- _Selected text_

Content starts

Doing the right thing, House Bill 3

Currently passed by the house and awaiting senate approval in Virginia is House Bill no. 3. This bill doesn’t directly affect schools by its change, but instead is a law that already affects public schools and is now being expanded upon. It’s a state mandate for the reporting of child abuse by persons such as:

  • doctors,
  • hospital nurses,
  • social workers,
  • teachers in public or private schools,
  • court-appointed special advocates for children,
  • EMTs.

The amendment seeks to add additional language so that the following people are included:

  • athletic coaches, director, or other person working for, or volunteering with a private sports organization or team, and
  • administrators, employees, or volunteers of public or private day camps, youth centers, and youth recreation programs.

Content ends

- _Source information_

Content starts

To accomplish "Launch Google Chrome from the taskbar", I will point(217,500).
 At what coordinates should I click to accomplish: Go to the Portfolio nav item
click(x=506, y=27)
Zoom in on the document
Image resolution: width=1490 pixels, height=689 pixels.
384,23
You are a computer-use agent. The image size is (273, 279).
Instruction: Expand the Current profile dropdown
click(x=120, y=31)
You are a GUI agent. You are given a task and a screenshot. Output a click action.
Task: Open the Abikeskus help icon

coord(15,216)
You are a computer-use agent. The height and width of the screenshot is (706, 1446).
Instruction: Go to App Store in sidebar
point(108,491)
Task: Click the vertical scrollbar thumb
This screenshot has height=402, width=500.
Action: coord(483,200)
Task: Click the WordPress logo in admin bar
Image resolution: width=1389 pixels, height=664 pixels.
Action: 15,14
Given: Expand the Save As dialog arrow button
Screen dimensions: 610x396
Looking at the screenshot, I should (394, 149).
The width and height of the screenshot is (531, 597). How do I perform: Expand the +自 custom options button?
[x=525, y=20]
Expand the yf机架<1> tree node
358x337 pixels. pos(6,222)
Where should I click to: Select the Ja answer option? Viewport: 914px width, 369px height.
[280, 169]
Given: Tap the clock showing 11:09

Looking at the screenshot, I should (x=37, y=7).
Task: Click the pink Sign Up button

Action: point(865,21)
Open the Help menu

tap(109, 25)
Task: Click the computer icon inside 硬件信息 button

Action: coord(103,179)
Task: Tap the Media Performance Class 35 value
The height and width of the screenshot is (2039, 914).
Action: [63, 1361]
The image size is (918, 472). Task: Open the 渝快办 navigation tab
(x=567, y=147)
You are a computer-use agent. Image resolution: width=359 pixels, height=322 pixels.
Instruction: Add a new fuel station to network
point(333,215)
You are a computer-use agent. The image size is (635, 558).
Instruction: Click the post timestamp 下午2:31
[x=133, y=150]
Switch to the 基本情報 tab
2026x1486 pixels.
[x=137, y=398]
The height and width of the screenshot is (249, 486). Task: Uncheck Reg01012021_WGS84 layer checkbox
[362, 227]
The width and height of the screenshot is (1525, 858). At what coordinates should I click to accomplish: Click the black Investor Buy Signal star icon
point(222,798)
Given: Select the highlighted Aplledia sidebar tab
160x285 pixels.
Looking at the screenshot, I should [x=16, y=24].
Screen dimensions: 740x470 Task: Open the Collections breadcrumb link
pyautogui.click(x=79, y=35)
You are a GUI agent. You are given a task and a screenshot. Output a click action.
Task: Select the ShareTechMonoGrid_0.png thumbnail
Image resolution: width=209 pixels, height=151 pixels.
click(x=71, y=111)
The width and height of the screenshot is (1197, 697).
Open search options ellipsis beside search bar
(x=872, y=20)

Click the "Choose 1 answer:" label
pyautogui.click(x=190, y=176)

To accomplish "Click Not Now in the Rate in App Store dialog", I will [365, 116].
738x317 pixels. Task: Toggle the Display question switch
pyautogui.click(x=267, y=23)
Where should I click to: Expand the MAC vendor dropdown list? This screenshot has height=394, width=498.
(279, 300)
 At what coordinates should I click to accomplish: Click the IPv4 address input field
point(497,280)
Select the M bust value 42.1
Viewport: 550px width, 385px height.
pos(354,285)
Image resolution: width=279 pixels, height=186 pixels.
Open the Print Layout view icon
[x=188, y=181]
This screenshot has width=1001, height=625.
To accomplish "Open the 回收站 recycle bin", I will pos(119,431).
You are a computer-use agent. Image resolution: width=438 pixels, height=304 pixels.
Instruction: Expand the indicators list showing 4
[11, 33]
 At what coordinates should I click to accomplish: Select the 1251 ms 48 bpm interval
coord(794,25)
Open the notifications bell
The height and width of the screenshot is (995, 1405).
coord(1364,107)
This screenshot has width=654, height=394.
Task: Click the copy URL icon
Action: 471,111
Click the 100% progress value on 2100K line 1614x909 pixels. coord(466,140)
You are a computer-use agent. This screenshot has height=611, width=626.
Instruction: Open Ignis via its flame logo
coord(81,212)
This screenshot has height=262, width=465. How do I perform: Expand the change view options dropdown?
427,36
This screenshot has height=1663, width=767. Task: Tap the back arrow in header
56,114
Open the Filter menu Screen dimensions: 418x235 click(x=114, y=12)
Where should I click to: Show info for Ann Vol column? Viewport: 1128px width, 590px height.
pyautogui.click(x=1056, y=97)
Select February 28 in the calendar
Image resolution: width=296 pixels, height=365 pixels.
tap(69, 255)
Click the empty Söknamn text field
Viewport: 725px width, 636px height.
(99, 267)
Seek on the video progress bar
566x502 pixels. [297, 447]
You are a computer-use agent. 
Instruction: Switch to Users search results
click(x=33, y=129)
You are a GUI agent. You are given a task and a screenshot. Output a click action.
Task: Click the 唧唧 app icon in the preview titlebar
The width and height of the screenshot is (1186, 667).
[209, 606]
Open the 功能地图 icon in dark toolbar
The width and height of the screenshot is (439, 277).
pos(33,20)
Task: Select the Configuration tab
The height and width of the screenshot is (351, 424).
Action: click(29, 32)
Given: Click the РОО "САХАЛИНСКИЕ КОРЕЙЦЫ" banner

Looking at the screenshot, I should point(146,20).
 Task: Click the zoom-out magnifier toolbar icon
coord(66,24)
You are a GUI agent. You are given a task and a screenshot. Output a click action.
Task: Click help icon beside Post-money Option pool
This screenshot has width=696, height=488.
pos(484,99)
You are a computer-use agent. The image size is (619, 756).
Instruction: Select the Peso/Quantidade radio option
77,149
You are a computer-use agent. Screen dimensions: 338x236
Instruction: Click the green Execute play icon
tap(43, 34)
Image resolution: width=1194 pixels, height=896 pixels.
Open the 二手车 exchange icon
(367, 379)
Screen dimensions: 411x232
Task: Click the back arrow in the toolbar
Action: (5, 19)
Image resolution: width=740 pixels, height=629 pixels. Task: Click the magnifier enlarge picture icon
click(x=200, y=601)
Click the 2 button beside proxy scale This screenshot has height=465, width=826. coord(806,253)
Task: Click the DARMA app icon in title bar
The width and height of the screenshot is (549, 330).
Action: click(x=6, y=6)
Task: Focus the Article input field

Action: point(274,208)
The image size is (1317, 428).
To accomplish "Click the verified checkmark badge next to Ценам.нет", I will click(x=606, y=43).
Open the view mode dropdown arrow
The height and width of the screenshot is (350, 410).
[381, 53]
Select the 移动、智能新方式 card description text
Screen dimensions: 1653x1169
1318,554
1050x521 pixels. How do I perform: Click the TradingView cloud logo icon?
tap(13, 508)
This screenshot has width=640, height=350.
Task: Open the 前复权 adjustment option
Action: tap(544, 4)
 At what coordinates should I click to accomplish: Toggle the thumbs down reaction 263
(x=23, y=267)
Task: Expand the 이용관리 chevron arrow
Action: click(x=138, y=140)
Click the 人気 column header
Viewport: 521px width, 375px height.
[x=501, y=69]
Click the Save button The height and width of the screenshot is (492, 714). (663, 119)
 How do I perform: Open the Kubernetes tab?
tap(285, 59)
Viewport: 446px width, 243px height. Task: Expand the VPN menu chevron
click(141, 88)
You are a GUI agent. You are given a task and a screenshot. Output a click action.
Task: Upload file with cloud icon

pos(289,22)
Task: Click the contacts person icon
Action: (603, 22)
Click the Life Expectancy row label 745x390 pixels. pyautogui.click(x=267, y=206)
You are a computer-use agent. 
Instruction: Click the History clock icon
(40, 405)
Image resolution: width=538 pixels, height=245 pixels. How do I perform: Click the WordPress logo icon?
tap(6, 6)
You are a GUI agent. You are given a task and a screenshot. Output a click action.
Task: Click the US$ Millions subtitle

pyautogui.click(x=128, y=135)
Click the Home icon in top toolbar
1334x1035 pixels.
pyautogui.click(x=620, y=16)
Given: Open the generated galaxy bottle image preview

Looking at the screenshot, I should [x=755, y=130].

Content ends

- _Exercise set_
- A) Return, word for word, the portion of the House Bill 3 article starting at "Currently passed by" and ending at "youth recreation programs.".
- B) Resume the House Bill 3 article from the point at which it stops.

- _Answer set_
- A)
Currently passed by the house and awaiting senate approval in Virginia is House Bill no. 3. This bill doesn’t directly affect schools by its change, but instead is a law that already affects public schools and is now being expanded upon. It’s a state mandate for the reporting of child abuse by persons such as:

  • doctors,
  • hospital nurses,
  • social workers,
  • teachers in public or private schools,
  • court-appointed special advocates for children,
  • EMTs.

The amendment seeks to add additional language so that the following people are included:

  • athletic coaches, director, or other person working for, or volunteering with a private sports organization or team, and
  • administrators, employees, or volunteers of public or private day camps, youth centers, and youth recreation programs.

- B)
If any such persons named do not report abuse within 72 hours of first suspicion, they can be fined not more than $500 for the first failure and any subsequent failures not less than $100 nor more than $1000. Specifically, this for the abuse and neglect of children.

This proposal by Delegate Robert. G. Marshall is likely in response to the Penn State scandal with Jerry Sandusky. I can understand the language, and also understand where this addition could close a potential loop hole. While the bill doesn’t specifically mention sexual abuse, there are specific cases that are defined such as suspected substance abuse by a new mother.

This bill is sponsored by Delgates John O’Bannon, III, Richard Anderson, Robert Bell, Timothy Hugo, and Tony Wilt. It’s personally interesting to note the all-Republican-sponorship of this bill.